[Input records — start]

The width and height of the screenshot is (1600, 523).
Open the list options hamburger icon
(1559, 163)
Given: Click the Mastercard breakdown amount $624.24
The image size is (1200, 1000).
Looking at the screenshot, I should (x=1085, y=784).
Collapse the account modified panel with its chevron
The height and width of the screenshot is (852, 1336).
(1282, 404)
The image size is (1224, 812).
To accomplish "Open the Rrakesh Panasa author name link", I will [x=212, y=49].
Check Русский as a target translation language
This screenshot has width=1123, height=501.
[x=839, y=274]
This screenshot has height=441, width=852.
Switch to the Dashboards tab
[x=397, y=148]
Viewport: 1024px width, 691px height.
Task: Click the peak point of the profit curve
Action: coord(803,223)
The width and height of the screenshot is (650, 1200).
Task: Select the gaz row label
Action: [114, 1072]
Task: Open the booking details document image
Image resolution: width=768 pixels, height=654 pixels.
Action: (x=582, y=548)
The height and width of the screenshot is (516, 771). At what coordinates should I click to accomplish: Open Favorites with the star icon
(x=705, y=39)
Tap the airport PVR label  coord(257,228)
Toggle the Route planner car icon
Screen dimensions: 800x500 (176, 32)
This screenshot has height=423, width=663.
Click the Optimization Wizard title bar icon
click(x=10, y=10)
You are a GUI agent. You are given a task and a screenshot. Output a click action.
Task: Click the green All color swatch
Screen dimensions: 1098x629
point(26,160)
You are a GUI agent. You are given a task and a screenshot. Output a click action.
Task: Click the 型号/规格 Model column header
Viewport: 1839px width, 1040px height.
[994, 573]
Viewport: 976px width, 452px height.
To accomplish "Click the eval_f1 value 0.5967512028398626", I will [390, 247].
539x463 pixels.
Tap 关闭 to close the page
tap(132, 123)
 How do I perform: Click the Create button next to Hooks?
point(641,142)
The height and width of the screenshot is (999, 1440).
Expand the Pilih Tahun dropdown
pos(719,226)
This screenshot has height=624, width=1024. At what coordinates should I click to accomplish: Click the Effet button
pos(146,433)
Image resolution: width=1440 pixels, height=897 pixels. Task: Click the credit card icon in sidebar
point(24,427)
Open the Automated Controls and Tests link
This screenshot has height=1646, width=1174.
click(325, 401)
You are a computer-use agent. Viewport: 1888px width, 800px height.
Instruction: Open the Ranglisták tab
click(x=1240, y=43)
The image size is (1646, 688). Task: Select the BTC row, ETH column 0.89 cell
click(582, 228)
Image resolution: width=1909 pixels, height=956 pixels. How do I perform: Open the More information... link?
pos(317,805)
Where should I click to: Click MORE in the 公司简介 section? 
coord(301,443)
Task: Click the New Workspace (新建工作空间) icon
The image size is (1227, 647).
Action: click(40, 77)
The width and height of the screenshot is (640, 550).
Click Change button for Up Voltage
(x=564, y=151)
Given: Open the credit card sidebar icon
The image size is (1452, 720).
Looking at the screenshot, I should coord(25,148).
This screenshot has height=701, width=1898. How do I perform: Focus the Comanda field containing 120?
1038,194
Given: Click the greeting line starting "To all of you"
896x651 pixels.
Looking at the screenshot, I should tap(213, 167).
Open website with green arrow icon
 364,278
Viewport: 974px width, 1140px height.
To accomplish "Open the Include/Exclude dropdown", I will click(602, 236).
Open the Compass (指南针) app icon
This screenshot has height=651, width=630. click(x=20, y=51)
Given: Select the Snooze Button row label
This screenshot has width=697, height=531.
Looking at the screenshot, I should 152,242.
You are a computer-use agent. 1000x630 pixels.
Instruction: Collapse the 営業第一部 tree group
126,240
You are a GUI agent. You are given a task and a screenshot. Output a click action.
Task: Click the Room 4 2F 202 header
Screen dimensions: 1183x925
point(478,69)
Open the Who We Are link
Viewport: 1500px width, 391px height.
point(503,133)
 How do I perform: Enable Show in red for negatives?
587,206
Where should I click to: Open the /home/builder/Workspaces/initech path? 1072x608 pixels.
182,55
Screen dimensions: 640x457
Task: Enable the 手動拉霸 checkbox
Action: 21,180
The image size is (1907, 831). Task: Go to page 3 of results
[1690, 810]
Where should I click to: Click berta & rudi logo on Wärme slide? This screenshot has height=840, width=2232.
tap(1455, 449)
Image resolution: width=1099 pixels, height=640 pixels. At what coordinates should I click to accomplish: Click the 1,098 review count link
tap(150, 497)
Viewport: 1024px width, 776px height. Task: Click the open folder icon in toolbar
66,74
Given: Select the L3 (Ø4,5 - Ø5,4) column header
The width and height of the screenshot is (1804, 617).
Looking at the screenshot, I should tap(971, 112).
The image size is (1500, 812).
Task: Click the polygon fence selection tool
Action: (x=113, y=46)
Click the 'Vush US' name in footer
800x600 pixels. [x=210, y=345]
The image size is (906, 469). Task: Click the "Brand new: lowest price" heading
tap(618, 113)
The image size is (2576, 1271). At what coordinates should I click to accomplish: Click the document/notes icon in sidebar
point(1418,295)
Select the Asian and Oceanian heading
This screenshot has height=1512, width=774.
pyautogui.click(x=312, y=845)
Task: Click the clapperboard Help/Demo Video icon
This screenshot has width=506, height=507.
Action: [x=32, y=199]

[Input records — finish]

### Your objective
An exact copy of every record is needed; write it out in full.

### Solution to this problem
The width and height of the screenshot is (1600, 523).
Open the list options hamburger icon
(1559, 163)
Given: Click the Mastercard breakdown amount $624.24
The image size is (1200, 1000).
Looking at the screenshot, I should (x=1085, y=784).
Collapse the account modified panel with its chevron
The height and width of the screenshot is (852, 1336).
(1282, 404)
The image size is (1224, 812).
To accomplish "Open the Rrakesh Panasa author name link", I will [x=212, y=49].
Check Русский as a target translation language
This screenshot has width=1123, height=501.
[x=839, y=274]
This screenshot has height=441, width=852.
Switch to the Dashboards tab
[x=397, y=148]
Viewport: 1024px width, 691px height.
Task: Click the peak point of the profit curve
Action: coord(803,223)
The width and height of the screenshot is (650, 1200).
Task: Select the gaz row label
Action: [114, 1072]
Task: Open the booking details document image
Image resolution: width=768 pixels, height=654 pixels.
Action: (x=582, y=548)
The height and width of the screenshot is (516, 771). At what coordinates should I click to accomplish: Open Favorites with the star icon
(x=705, y=39)
Tap the airport PVR label  coord(257,228)
Toggle the Route planner car icon
Screen dimensions: 800x500 (176, 32)
This screenshot has height=423, width=663.
Click the Optimization Wizard title bar icon
click(x=10, y=10)
You are a GUI agent. You are given a task and a screenshot. Output a click action.
Task: Click the green All color swatch
Screen dimensions: 1098x629
point(26,160)
You are a GUI agent. You are given a task and a screenshot. Output a click action.
Task: Click the 型号/规格 Model column header
Viewport: 1839px width, 1040px height.
[994, 573]
Viewport: 976px width, 452px height.
To accomplish "Click the eval_f1 value 0.5967512028398626", I will [390, 247].
539x463 pixels.
Tap 关闭 to close the page
tap(132, 123)
 How do I perform: Click the Create button next to Hooks?
point(641,142)
The height and width of the screenshot is (999, 1440).
Expand the Pilih Tahun dropdown
pos(719,226)
This screenshot has height=624, width=1024. At what coordinates should I click to accomplish: Click the Effet button
pos(146,433)
Image resolution: width=1440 pixels, height=897 pixels. Task: Click the credit card icon in sidebar
point(24,427)
Open the Automated Controls and Tests link
This screenshot has height=1646, width=1174.
click(325, 401)
You are a computer-use agent. Viewport: 1888px width, 800px height.
Instruction: Open the Ranglisták tab
click(x=1240, y=43)
The image size is (1646, 688). Task: Select the BTC row, ETH column 0.89 cell
click(582, 228)
Image resolution: width=1909 pixels, height=956 pixels. How do I perform: Open the More information... link?
pos(317,805)
Where should I click to: Click MORE in the 公司简介 section? 
coord(301,443)
Task: Click the New Workspace (新建工作空间) icon
The image size is (1227, 647).
Action: click(40, 77)
The width and height of the screenshot is (640, 550).
Click Change button for Up Voltage
(x=564, y=151)
Given: Open the credit card sidebar icon
The image size is (1452, 720).
Looking at the screenshot, I should coord(25,148).
This screenshot has height=701, width=1898. How do I perform: Focus the Comanda field containing 120?
1038,194
Given: Click the greeting line starting "To all of you"
896x651 pixels.
Looking at the screenshot, I should tap(213, 167).
Open website with green arrow icon
 364,278
Viewport: 974px width, 1140px height.
To accomplish "Open the Include/Exclude dropdown", I will click(602, 236).
Open the Compass (指南针) app icon
This screenshot has height=651, width=630. click(x=20, y=51)
Given: Select the Snooze Button row label
This screenshot has width=697, height=531.
Looking at the screenshot, I should 152,242.
You are a computer-use agent. 1000x630 pixels.
Instruction: Collapse the 営業第一部 tree group
126,240
You are a GUI agent. You are given a task and a screenshot. Output a click action.
Task: Click the Room 4 2F 202 header
Screen dimensions: 1183x925
point(478,69)
Open the Who We Are link
Viewport: 1500px width, 391px height.
point(503,133)
 How do I perform: Enable Show in red for negatives?
587,206
Where should I click to: Open the /home/builder/Workspaces/initech path? 1072x608 pixels.
182,55
Screen dimensions: 640x457
Task: Enable the 手動拉霸 checkbox
Action: 21,180
The image size is (1907, 831). Task: Go to page 3 of results
[1690, 810]
Where should I click to: Click berta & rudi logo on Wärme slide? This screenshot has height=840, width=2232.
tap(1455, 449)
Image resolution: width=1099 pixels, height=640 pixels. At what coordinates should I click to accomplish: Click the 1,098 review count link
tap(150, 497)
Viewport: 1024px width, 776px height. Task: Click the open folder icon in toolbar
66,74
Given: Select the L3 (Ø4,5 - Ø5,4) column header
The width and height of the screenshot is (1804, 617).
Looking at the screenshot, I should tap(971, 112).
The image size is (1500, 812).
Task: Click the polygon fence selection tool
Action: (x=113, y=46)
Click the 'Vush US' name in footer
800x600 pixels. [x=210, y=345]
The image size is (906, 469). Task: Click the "Brand new: lowest price" heading
tap(618, 113)
The image size is (2576, 1271). At what coordinates should I click to accomplish: Click the document/notes icon in sidebar
point(1418,295)
Select the Asian and Oceanian heading
This screenshot has height=1512, width=774.
pyautogui.click(x=312, y=845)
Task: Click the clapperboard Help/Demo Video icon
This screenshot has width=506, height=507.
Action: [x=32, y=199]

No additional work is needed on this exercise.